# Actions à réaliser
A. D'après le texte sur le contrat social, sur quoi se répercute le passage au « contrat social bas seuil » ?
B. Recopiez le passage du texte sur le contrat social situé entre « Ce passage d’un » et « l’ensemble des institutions. », bornes incluses.

# Texte
Qu’y a-t-il de similaire entre le contrat social et ces "boutiques" destinées aux désaffiliés ?

Fondés tous les deux par un imaginaire social 259 tel que l’entend C.Castoriadis, l’un se prévaut d’un contrat narcissique où se jouent et se rejouent toutes les rivalités, les amitiés et les haines de la fraternité et l’autre d’offrir une rencontre, manifestation sociale d’une préoccupation maternelle primaire.

Ce passage d’un contrat social rousseauiste aux enjeux complexes, d’un contrat narcissique dont la famille a reçu la délégation pendant le temps de l’enfance au "contrat social bas seuil" se répercute sur les représentants de ce contrat social, l’ensemble des institutions.

Ce chapitre, à l’image des institutions rompant le lien au groupe primaire, propose une scansion dans notre raisonnement, scansion provoquée par le passage de la temporalité à la spatialité, de l’interne à l’externe, de la famille au socius.

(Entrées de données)
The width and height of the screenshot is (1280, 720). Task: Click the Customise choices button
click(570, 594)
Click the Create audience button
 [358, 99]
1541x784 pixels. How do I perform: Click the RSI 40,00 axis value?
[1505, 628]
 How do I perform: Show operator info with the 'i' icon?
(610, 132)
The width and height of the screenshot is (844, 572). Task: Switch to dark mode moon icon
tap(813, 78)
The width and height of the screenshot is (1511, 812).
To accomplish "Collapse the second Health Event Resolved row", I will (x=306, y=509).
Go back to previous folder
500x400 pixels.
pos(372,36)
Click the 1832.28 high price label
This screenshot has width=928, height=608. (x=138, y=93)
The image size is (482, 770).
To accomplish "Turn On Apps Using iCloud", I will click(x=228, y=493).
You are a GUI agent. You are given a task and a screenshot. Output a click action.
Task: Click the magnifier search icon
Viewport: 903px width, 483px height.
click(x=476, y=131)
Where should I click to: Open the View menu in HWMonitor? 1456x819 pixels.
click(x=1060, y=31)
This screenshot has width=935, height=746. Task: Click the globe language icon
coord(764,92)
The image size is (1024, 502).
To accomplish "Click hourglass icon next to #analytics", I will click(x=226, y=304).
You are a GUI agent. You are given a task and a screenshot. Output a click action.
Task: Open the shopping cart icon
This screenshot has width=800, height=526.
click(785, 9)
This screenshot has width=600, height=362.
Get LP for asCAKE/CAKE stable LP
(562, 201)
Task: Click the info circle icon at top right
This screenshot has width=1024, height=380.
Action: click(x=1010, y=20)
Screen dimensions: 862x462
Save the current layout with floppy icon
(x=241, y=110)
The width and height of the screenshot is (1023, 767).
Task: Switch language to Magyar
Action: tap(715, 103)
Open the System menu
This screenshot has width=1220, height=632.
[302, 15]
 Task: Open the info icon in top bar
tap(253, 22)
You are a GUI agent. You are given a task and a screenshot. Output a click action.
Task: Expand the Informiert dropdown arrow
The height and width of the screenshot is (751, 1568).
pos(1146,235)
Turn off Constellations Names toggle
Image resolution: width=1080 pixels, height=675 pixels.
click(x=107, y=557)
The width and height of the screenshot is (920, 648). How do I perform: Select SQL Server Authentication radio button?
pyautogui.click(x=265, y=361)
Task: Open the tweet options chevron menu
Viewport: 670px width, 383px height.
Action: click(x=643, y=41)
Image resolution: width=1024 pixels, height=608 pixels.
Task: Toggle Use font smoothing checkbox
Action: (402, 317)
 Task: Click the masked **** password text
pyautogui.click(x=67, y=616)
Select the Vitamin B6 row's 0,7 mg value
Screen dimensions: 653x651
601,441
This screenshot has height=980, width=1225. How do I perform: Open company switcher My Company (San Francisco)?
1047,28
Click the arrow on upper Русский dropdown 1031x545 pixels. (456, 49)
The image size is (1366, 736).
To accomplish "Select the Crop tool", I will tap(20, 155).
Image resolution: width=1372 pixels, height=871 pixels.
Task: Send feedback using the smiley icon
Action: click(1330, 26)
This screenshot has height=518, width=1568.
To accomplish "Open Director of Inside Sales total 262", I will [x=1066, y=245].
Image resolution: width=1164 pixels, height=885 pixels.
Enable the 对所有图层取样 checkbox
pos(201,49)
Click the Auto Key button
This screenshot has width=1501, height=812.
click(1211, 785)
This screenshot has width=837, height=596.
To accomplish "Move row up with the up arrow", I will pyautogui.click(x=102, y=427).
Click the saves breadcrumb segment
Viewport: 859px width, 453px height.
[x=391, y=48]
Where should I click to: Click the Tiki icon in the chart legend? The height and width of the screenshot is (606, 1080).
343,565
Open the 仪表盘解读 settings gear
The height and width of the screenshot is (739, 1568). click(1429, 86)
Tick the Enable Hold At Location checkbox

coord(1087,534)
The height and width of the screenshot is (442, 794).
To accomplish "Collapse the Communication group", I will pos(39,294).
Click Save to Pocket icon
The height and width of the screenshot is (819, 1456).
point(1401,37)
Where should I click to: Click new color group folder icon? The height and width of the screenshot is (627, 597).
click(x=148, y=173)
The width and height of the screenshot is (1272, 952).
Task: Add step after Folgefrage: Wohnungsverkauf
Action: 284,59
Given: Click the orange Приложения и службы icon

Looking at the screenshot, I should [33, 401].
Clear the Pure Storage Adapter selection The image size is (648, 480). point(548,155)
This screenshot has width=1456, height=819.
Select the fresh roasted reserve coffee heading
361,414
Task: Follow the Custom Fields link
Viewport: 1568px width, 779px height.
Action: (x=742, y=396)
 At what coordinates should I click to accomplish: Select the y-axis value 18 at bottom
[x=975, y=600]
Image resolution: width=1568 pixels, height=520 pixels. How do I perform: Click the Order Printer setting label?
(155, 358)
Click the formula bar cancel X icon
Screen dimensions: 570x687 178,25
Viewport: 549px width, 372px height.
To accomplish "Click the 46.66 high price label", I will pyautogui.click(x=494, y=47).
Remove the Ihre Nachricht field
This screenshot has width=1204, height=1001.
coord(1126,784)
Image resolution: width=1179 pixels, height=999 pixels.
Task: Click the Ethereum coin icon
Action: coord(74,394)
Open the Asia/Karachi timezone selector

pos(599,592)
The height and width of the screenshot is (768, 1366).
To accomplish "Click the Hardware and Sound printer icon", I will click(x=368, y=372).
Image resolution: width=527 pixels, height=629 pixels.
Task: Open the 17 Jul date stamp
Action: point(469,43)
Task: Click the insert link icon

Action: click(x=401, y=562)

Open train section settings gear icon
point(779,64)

# Exercice corrigé
A. Sur les représentants de ce contrat social, c'est-à-dire l'ensemble des institutions.

B.
Ce passage d’un contrat social rousseauiste aux enjeux complexes, d’un contrat narcissique dont la famille a reçu la délégation pendant le temps de l’enfance au "contrat social bas seuil" se répercute sur les représentants de ce contrat social, l’ensemble des institutions.